▸ **Provided data**
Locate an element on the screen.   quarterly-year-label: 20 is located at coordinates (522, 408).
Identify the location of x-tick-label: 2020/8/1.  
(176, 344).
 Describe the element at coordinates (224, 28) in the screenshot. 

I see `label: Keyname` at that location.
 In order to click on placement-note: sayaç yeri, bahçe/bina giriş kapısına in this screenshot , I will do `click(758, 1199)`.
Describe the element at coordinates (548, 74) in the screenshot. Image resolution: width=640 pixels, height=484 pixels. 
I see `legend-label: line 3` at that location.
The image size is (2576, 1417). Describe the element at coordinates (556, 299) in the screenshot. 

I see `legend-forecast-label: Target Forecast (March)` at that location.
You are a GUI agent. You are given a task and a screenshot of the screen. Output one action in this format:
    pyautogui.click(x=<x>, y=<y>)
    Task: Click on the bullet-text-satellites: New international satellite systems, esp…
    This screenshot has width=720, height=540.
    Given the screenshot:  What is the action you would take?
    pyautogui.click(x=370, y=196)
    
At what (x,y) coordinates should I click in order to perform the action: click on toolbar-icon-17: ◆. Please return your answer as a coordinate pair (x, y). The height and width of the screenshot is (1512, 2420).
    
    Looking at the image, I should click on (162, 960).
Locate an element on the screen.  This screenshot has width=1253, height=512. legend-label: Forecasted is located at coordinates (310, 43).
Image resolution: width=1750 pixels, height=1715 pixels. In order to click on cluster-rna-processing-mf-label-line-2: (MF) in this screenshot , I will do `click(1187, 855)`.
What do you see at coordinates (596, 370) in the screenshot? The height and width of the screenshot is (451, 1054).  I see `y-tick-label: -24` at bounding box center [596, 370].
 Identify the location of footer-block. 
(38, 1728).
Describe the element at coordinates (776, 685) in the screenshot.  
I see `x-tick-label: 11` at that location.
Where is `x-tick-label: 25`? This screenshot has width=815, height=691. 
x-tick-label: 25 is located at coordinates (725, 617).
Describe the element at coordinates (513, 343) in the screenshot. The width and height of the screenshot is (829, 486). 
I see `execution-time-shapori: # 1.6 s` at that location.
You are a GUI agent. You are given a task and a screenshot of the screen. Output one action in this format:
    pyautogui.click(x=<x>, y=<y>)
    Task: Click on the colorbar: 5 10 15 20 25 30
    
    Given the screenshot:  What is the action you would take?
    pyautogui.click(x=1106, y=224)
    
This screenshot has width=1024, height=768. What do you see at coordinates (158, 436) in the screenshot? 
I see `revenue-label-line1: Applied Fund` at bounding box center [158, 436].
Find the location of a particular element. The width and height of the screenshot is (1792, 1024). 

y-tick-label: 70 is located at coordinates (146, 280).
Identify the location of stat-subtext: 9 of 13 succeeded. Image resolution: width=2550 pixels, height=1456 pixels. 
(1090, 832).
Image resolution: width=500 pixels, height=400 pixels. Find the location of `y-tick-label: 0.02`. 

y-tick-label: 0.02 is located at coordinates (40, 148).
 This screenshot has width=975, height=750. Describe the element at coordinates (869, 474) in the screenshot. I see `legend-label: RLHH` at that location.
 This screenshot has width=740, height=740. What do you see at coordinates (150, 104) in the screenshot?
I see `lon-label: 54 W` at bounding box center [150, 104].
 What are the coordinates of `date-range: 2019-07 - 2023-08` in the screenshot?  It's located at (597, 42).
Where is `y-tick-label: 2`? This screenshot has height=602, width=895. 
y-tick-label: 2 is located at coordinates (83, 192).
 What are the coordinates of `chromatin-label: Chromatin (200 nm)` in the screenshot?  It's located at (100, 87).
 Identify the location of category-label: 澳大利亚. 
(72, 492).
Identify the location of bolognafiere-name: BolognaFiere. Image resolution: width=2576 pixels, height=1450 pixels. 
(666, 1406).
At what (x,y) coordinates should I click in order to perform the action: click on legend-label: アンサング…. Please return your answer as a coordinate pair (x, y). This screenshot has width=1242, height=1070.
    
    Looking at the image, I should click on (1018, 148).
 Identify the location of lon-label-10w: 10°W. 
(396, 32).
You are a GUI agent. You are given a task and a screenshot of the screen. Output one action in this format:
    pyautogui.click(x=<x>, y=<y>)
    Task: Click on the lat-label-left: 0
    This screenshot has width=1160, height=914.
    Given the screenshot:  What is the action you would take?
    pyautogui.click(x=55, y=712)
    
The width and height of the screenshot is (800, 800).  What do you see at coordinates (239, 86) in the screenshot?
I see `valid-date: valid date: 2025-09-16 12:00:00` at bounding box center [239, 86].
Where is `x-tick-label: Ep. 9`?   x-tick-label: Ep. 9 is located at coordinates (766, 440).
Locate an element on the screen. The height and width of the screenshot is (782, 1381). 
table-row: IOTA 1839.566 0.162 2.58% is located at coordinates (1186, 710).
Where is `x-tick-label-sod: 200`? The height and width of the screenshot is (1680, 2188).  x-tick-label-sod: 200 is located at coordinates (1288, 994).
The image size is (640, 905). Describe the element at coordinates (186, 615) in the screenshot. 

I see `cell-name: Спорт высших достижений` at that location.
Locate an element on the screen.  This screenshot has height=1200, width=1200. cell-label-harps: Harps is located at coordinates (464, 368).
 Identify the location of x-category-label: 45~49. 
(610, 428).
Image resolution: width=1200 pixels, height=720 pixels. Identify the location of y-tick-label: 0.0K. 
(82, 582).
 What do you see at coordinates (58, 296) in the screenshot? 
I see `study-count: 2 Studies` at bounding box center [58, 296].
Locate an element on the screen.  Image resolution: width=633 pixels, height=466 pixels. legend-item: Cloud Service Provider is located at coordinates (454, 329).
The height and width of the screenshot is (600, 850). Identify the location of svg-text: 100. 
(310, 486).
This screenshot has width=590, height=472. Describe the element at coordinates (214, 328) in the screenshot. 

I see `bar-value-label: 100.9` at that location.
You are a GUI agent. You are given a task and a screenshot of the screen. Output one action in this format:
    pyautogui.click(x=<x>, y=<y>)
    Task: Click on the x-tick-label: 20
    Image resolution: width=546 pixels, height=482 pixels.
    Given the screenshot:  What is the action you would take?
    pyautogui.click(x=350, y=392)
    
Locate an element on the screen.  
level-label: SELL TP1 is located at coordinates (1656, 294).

▸ **Instructions for the task**
Reproduce all of the items above word for word.

▸ **Reply**
Locate an element on the screen.   quarterly-year-label: 20 is located at coordinates (522, 408).
Identify the location of x-tick-label: 2020/8/1.  
(176, 344).
 Describe the element at coordinates (224, 28) in the screenshot. 

I see `label: Keyname` at that location.
 In order to click on placement-note: sayaç yeri, bahçe/bina giriş kapısına in this screenshot , I will do `click(758, 1199)`.
Describe the element at coordinates (548, 74) in the screenshot. Image resolution: width=640 pixels, height=484 pixels. 
I see `legend-label: line 3` at that location.
The image size is (2576, 1417). Describe the element at coordinates (556, 299) in the screenshot. 

I see `legend-forecast-label: Target Forecast (March)` at that location.
You are a GUI agent. You are given a task and a screenshot of the screen. Output one action in this format:
    pyautogui.click(x=<x>, y=<y>)
    Task: Click on the bullet-text-satellites: New international satellite systems, esp…
    This screenshot has width=720, height=540.
    Given the screenshot:  What is the action you would take?
    pyautogui.click(x=370, y=196)
    
At what (x,y) coordinates should I click in order to perform the action: click on toolbar-icon-17: ◆. Please return your answer as a coordinate pair (x, y). The height and width of the screenshot is (1512, 2420).
    
    Looking at the image, I should click on (162, 960).
Locate an element on the screen.  This screenshot has width=1253, height=512. legend-label: Forecasted is located at coordinates (310, 43).
Image resolution: width=1750 pixels, height=1715 pixels. In order to click on cluster-rna-processing-mf-label-line-2: (MF) in this screenshot , I will do `click(1187, 855)`.
What do you see at coordinates (596, 370) in the screenshot? The height and width of the screenshot is (451, 1054).  I see `y-tick-label: -24` at bounding box center [596, 370].
 Identify the location of footer-block. 
(38, 1728).
Describe the element at coordinates (776, 685) in the screenshot.  
I see `x-tick-label: 11` at that location.
Where is `x-tick-label: 25`? This screenshot has width=815, height=691. 
x-tick-label: 25 is located at coordinates (725, 617).
Describe the element at coordinates (513, 343) in the screenshot. The width and height of the screenshot is (829, 486). 
I see `execution-time-shapori: # 1.6 s` at that location.
You are a GUI agent. You are given a task and a screenshot of the screen. Output one action in this format:
    pyautogui.click(x=<x>, y=<y>)
    Task: Click on the colorbar: 5 10 15 20 25 30
    
    Given the screenshot:  What is the action you would take?
    pyautogui.click(x=1106, y=224)
    
This screenshot has width=1024, height=768. What do you see at coordinates (158, 436) in the screenshot? 
I see `revenue-label-line1: Applied Fund` at bounding box center [158, 436].
Find the location of a particular element. The width and height of the screenshot is (1792, 1024). 

y-tick-label: 70 is located at coordinates (146, 280).
Identify the location of stat-subtext: 9 of 13 succeeded. Image resolution: width=2550 pixels, height=1456 pixels. 
(1090, 832).
Image resolution: width=500 pixels, height=400 pixels. Find the location of `y-tick-label: 0.02`. 

y-tick-label: 0.02 is located at coordinates (40, 148).
 This screenshot has width=975, height=750. Describe the element at coordinates (869, 474) in the screenshot. I see `legend-label: RLHH` at that location.
 This screenshot has width=740, height=740. What do you see at coordinates (150, 104) in the screenshot?
I see `lon-label: 54 W` at bounding box center [150, 104].
 What are the coordinates of `date-range: 2019-07 - 2023-08` in the screenshot?  It's located at (597, 42).
Where is `y-tick-label: 2`? This screenshot has height=602, width=895. 
y-tick-label: 2 is located at coordinates (83, 192).
 What are the coordinates of `chromatin-label: Chromatin (200 nm)` in the screenshot?  It's located at (100, 87).
 Identify the location of category-label: 澳大利亚. 
(72, 492).
Identify the location of bolognafiere-name: BolognaFiere. Image resolution: width=2576 pixels, height=1450 pixels. 
(666, 1406).
At what (x,y) coordinates should I click in order to perform the action: click on legend-label: アンサング…. Please return your answer as a coordinate pair (x, y). This screenshot has width=1242, height=1070.
    
    Looking at the image, I should click on (1018, 148).
 Identify the location of lon-label-10w: 10°W. 
(396, 32).
You are a GUI agent. You are given a task and a screenshot of the screen. Output one action in this format:
    pyautogui.click(x=<x>, y=<y>)
    Task: Click on the lat-label-left: 0
    This screenshot has width=1160, height=914.
    Given the screenshot:  What is the action you would take?
    pyautogui.click(x=55, y=712)
    
The width and height of the screenshot is (800, 800).  What do you see at coordinates (239, 86) in the screenshot?
I see `valid-date: valid date: 2025-09-16 12:00:00` at bounding box center [239, 86].
Where is `x-tick-label: Ep. 9`?   x-tick-label: Ep. 9 is located at coordinates (766, 440).
Locate an element on the screen. The height and width of the screenshot is (782, 1381). 
table-row: IOTA 1839.566 0.162 2.58% is located at coordinates (1186, 710).
Where is `x-tick-label-sod: 200`? The height and width of the screenshot is (1680, 2188).  x-tick-label-sod: 200 is located at coordinates (1288, 994).
The image size is (640, 905). Describe the element at coordinates (186, 615) in the screenshot. 

I see `cell-name: Спорт высших достижений` at that location.
Locate an element on the screen.  This screenshot has height=1200, width=1200. cell-label-harps: Harps is located at coordinates (464, 368).
 Identify the location of x-category-label: 45~49. 
(610, 428).
Image resolution: width=1200 pixels, height=720 pixels. Identify the location of y-tick-label: 0.0K. 
(82, 582).
 What do you see at coordinates (58, 296) in the screenshot? 
I see `study-count: 2 Studies` at bounding box center [58, 296].
Locate an element on the screen.  Image resolution: width=633 pixels, height=466 pixels. legend-item: Cloud Service Provider is located at coordinates (454, 329).
The height and width of the screenshot is (600, 850). Identify the location of svg-text: 100. 
(310, 486).
This screenshot has width=590, height=472. Describe the element at coordinates (214, 328) in the screenshot. 

I see `bar-value-label: 100.9` at that location.
You are a GUI agent. You are given a task and a screenshot of the screen. Output one action in this format:
    pyautogui.click(x=<x>, y=<y>)
    Task: Click on the x-tick-label: 20
    Image resolution: width=546 pixels, height=482 pixels.
    Given the screenshot:  What is the action you would take?
    pyautogui.click(x=350, y=392)
    
Locate an element on the screen.  
level-label: SELL TP1 is located at coordinates (1656, 294).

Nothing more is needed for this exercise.